Naskita (1905-04-08)April 8, 1905
New York City, New York, U.S.
Died February 15, 1978(1978-02-15) (aged 72)
Mexico City, Mexico
Occupation Actress, radio host, novelist
Years active 1923-1972
Spouse(s)
  • Louis Calhern
    (m. 1926; div. 1927)
  • William Murray
    (m. 1935; div. 1946)
  • Norton Sager Brown
    (m. 1946; her death 1978)
Parent(s) Edna Woolman Chase
Francis Dane Chase

Ilka Chase (April 8, 1905 - February 15, 1978)[1] was an American actress of stage, television and film, radio host and novelist.

Biography

Born in New York City and educated at convent and boarding schools in the United States, England, and France, Chase was the only child of Francis Dane Chase (1873-1949), a merchant mariner who became a dry goods salesman and then the general manager of New York's Hotel Colonial, and the former Edna Woolman Allaway, aka Edna Woolman Chase, an editor. Her mother, who became the editor-in-chief of Vogue, described Chase's father, who she married in 1902, as "a lovable, good-looking, irresponsible young man from Boston. His father had been a banker and, depending on when you met them, the family had money."[2] After her parents' divorce, her father married artist Theodora Larsh (1887-1955). Her mother's second husband was engineer Richard Newton.

After graduating from France's Château de Groslay boarding school, Chase made her society debut in December 1923, at a large dinner and dance held in her honor, and hosted by her mother, at the Cosmopolitan Club in New York City. The 250 guests included her mother's employer, Condé Nast, Vanity Fair editor in chief Frank Crowninshield, artist Abram Poole and his wife, Mercedes de Acosta, interior decorators Ruby Ross Goodnow and Nancy McClelland, artist Albert Sterner, future Harper's Bazaar editor in chief Carmel Snow, British nobleman and pilot Viscount Holmesdale, architect Harrie T. Lindeberg, and fashion designer Adrian.[3]

Stage

Ilka Chase (left) in the Broadway stage production Small Miracle (1934)

### Written task A
From the Ilka Chase biography, copy out word for word the section starting at "Died February 15, 1978(1978-02-15)" and ending at "1935; div. 1946)".
### Written task B
Answer these questions using the Ilka Chase biography:
(i) Which New York hotel did Chase's father become general manager of?
(ii) What was the occupation of her mother's second husband, Richard Newton?
(iii) How many guests attended Chase's society debut?

### Supplied material
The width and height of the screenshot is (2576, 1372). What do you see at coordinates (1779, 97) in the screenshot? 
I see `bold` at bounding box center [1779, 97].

### Response A
Died February 15, 1978(1978-02-15) (aged 72)
Mexico City, Mexico
Occupation Actress, radio host, novelist
Years active 1923-1972
Spouse(s)
  • Louis Calhern
    (m. 1926; div. 1927)
  • William Murray
    (m. 1935; div. 1946)

### Response B
(i) The Hotel Colonial
(ii) Engineer
(iii) 250